#### [Short problem]
Copy the lines from the one containing "This screenshot has width=1232, height=974." to the one containing "Looking at the screenshot, I should point(72,48).", putting "navigation menu" wherever "hamburger menu" appears and changing nothing else.

Word and element location items:
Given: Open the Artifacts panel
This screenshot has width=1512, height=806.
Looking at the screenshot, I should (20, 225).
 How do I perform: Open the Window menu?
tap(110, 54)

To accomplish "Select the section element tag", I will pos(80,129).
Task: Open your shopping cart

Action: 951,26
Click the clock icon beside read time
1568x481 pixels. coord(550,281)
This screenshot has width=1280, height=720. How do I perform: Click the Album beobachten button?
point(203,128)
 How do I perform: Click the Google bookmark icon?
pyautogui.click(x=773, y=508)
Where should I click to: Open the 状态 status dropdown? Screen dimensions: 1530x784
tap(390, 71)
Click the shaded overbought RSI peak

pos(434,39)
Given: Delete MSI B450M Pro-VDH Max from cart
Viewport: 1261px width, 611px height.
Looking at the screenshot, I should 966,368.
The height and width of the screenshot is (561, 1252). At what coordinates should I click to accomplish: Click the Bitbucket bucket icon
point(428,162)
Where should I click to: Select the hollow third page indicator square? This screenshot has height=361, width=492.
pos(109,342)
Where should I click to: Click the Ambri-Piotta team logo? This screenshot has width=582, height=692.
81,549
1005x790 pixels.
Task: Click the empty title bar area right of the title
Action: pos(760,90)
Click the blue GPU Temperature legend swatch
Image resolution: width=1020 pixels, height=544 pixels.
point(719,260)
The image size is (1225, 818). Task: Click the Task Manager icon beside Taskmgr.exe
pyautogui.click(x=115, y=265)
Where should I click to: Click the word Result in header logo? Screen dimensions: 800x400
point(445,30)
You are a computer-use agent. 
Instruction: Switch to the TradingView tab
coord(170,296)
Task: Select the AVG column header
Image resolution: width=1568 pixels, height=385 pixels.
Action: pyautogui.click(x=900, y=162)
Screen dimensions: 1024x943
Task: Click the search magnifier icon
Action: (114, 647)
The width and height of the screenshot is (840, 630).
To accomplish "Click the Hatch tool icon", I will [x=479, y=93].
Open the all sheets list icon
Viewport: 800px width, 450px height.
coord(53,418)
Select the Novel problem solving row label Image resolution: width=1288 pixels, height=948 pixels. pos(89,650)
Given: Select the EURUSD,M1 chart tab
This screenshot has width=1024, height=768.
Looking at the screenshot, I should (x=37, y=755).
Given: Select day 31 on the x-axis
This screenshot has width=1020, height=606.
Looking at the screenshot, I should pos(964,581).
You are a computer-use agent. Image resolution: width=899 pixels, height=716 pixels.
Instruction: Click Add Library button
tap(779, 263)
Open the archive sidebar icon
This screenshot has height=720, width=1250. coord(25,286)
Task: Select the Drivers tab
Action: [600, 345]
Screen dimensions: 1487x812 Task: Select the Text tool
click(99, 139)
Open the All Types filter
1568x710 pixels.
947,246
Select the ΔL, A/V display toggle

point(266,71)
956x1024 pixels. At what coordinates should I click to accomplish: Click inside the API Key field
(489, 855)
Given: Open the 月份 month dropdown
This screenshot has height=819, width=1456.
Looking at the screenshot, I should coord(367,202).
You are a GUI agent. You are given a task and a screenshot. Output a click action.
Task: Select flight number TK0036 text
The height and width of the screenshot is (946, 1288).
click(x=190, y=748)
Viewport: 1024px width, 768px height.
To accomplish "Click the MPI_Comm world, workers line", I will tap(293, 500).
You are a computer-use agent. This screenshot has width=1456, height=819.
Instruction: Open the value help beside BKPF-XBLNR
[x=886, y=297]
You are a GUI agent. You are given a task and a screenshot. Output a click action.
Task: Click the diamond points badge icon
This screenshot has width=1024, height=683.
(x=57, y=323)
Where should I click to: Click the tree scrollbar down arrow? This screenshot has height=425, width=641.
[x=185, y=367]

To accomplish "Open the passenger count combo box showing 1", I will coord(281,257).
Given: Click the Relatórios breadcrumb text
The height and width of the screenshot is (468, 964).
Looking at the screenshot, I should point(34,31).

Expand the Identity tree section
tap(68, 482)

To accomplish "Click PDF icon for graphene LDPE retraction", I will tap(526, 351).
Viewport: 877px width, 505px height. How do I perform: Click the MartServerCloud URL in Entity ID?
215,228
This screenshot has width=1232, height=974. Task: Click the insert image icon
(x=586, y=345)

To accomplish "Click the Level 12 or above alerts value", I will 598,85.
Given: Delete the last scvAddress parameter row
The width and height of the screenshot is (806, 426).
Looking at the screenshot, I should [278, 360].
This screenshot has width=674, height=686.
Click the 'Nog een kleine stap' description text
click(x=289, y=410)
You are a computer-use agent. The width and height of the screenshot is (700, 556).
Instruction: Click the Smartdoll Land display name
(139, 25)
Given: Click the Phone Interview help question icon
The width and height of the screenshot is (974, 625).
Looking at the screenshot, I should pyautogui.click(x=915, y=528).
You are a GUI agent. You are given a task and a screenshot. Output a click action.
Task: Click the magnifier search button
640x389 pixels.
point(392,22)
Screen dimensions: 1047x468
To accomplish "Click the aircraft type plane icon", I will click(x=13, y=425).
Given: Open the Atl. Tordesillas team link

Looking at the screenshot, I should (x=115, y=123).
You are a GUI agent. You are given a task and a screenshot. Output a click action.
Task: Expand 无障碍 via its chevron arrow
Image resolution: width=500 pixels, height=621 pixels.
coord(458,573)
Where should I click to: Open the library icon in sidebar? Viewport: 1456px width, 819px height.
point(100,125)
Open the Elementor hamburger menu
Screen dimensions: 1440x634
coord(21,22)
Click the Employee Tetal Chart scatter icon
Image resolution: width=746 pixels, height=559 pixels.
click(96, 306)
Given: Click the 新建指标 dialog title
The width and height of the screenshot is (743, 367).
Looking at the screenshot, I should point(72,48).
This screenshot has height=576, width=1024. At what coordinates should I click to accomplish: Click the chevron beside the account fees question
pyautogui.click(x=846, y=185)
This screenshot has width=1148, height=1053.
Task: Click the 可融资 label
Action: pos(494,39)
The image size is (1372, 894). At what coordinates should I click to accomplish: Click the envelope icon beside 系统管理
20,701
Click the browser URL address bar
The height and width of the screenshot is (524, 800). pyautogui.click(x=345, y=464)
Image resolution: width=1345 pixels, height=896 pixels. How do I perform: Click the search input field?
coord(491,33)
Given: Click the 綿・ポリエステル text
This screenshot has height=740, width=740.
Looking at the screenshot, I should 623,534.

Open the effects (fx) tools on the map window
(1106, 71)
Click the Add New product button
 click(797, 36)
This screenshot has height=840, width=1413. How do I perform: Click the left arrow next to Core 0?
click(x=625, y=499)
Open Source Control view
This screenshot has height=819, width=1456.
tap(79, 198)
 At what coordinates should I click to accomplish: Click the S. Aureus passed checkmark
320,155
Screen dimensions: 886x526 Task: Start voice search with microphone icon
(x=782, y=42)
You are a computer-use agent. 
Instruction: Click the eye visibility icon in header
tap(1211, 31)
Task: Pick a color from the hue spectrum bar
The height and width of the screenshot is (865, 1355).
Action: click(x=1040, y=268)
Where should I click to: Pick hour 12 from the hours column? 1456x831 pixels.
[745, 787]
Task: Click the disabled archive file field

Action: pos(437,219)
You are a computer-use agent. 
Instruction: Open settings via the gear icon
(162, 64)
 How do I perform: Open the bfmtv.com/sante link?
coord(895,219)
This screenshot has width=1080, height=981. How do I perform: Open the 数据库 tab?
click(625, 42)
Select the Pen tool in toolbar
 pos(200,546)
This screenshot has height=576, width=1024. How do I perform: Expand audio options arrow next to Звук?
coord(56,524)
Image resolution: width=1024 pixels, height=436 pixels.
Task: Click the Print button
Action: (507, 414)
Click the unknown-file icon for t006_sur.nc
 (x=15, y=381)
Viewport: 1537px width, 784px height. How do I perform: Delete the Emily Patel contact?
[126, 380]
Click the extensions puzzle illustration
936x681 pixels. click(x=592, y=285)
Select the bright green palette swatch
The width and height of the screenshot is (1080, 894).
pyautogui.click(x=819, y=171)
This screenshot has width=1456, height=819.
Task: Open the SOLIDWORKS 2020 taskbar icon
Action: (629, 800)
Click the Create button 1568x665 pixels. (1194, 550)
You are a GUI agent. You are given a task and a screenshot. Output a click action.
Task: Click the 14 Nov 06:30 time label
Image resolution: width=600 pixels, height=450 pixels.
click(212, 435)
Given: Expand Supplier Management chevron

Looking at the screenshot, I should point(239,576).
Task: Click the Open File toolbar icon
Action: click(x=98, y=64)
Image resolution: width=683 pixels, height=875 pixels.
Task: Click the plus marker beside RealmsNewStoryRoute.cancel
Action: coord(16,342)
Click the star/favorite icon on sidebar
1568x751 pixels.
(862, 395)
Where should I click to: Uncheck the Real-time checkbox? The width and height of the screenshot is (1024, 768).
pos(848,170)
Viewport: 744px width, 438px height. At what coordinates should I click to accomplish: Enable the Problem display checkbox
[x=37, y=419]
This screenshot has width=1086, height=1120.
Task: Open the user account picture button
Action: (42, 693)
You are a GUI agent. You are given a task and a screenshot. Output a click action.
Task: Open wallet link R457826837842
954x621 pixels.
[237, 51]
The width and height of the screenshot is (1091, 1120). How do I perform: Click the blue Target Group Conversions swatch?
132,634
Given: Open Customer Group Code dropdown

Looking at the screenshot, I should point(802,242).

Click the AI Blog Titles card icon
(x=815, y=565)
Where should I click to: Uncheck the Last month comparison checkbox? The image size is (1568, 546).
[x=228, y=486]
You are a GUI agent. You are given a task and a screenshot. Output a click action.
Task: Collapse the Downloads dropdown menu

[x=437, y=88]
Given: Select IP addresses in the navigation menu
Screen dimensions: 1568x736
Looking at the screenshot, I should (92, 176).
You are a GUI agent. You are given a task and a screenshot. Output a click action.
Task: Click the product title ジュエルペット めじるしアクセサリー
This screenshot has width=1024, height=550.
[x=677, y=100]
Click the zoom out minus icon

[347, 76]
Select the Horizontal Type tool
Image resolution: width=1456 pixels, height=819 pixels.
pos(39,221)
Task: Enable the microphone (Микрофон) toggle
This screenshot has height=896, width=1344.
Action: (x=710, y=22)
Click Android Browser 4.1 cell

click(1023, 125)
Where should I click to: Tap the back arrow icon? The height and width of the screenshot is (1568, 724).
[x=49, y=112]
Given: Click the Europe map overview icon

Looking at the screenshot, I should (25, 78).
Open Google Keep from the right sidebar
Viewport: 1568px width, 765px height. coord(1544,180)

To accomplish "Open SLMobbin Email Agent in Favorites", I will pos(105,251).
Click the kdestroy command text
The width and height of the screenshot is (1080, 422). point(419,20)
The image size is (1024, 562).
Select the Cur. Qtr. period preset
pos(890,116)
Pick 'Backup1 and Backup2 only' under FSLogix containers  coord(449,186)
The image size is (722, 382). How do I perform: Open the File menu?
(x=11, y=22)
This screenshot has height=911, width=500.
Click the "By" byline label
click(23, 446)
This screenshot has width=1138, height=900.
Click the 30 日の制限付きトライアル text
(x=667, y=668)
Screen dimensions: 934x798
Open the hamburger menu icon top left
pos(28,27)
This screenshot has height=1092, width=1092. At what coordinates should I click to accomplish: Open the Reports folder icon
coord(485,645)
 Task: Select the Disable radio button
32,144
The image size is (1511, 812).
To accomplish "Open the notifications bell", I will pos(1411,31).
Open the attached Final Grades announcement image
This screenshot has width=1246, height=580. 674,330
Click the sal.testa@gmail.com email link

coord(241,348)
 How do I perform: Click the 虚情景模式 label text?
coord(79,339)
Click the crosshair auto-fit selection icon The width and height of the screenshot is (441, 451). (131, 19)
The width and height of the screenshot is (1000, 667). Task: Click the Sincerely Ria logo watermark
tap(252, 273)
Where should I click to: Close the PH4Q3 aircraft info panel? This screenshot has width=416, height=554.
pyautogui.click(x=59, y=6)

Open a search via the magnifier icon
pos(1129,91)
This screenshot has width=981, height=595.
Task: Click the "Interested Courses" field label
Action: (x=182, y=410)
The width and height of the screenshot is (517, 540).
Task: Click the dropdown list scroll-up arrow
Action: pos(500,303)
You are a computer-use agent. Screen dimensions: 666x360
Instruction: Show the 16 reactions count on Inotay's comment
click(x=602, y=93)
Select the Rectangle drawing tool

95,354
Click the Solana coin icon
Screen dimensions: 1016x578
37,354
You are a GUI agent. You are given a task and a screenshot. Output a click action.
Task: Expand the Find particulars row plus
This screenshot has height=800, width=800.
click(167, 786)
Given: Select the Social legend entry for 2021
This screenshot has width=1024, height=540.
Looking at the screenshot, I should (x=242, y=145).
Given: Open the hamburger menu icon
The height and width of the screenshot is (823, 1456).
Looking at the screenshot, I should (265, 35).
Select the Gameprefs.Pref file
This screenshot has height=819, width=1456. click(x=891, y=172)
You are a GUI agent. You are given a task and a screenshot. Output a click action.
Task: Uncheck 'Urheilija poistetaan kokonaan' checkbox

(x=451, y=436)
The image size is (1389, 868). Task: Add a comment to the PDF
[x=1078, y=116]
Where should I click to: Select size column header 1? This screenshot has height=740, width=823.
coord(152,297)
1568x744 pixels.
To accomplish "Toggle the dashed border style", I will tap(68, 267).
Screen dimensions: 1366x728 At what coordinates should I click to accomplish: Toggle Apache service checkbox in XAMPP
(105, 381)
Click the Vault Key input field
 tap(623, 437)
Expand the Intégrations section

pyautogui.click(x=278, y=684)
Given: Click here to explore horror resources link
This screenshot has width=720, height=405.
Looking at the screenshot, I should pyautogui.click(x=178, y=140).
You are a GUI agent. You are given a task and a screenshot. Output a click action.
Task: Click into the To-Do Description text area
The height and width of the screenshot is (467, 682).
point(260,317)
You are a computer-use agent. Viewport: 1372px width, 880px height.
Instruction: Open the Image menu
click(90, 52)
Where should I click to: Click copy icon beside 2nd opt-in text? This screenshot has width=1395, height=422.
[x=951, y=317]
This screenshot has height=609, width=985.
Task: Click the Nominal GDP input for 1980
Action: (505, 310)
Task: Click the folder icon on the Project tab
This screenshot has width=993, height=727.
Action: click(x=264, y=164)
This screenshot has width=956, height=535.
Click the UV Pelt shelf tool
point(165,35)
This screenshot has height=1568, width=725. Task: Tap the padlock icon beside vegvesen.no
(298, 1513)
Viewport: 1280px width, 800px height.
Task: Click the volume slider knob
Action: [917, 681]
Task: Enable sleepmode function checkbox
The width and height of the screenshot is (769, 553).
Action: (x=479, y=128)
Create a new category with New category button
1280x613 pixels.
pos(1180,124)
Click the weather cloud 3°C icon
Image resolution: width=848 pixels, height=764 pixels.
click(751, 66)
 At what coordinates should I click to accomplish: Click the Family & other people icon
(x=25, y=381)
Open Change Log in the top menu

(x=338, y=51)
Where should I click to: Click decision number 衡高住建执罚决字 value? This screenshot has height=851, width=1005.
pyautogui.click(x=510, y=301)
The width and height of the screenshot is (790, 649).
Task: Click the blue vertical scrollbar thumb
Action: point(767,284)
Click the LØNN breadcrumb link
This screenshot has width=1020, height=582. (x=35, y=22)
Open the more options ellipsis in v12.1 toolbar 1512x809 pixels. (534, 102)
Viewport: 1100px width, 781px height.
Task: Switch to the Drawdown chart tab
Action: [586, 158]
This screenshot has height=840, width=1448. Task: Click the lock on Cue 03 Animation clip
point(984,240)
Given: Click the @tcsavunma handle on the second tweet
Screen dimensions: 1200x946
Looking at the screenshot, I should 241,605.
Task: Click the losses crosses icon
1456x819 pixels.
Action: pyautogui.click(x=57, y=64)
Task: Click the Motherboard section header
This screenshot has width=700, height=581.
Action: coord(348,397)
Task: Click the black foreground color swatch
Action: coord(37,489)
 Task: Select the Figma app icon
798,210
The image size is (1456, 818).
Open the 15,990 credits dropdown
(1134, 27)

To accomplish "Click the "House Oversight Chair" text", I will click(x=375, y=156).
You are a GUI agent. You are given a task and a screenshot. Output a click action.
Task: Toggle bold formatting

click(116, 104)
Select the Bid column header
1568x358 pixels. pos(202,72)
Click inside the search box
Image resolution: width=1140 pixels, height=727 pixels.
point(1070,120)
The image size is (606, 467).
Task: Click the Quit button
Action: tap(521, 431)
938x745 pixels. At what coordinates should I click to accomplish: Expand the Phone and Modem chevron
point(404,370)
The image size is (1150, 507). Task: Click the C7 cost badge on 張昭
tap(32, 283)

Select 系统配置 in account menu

#### [Solution to the problem]
This screenshot has width=1232, height=974. Task: Click the insert image icon
(x=586, y=345)

To accomplish "Click the Level 12 or above alerts value", I will 598,85.
Given: Delete the last scvAddress parameter row
The width and height of the screenshot is (806, 426).
Looking at the screenshot, I should [278, 360].
This screenshot has width=674, height=686.
Click the 'Nog een kleine stap' description text
click(x=289, y=410)
You are a computer-use agent. The width and height of the screenshot is (700, 556).
Instruction: Click the Smartdoll Land display name
(139, 25)
Given: Click the Phone Interview help question icon
The width and height of the screenshot is (974, 625).
Looking at the screenshot, I should pyautogui.click(x=915, y=528).
You are a GUI agent. You are given a task and a screenshot. Output a click action.
Task: Click the magnifier search button
640x389 pixels.
point(392,22)
Screen dimensions: 1047x468
To accomplish "Click the aircraft type plane icon", I will click(x=13, y=425).
Given: Open the Atl. Tordesillas team link

Looking at the screenshot, I should (x=115, y=123).
You are a GUI agent. You are given a task and a screenshot. Output a click action.
Task: Expand 无障碍 via its chevron arrow
Image resolution: width=500 pixels, height=621 pixels.
coord(458,573)
Where should I click to: Open the library icon in sidebar? Viewport: 1456px width, 819px height.
point(100,125)
Open the Elementor navigation menu
Screen dimensions: 1440x634
coord(21,22)
Click the Employee Tetal Chart scatter icon
Image resolution: width=746 pixels, height=559 pixels.
click(96, 306)
Given: Click the 新建指标 dialog title
The width and height of the screenshot is (743, 367).
Looking at the screenshot, I should point(72,48).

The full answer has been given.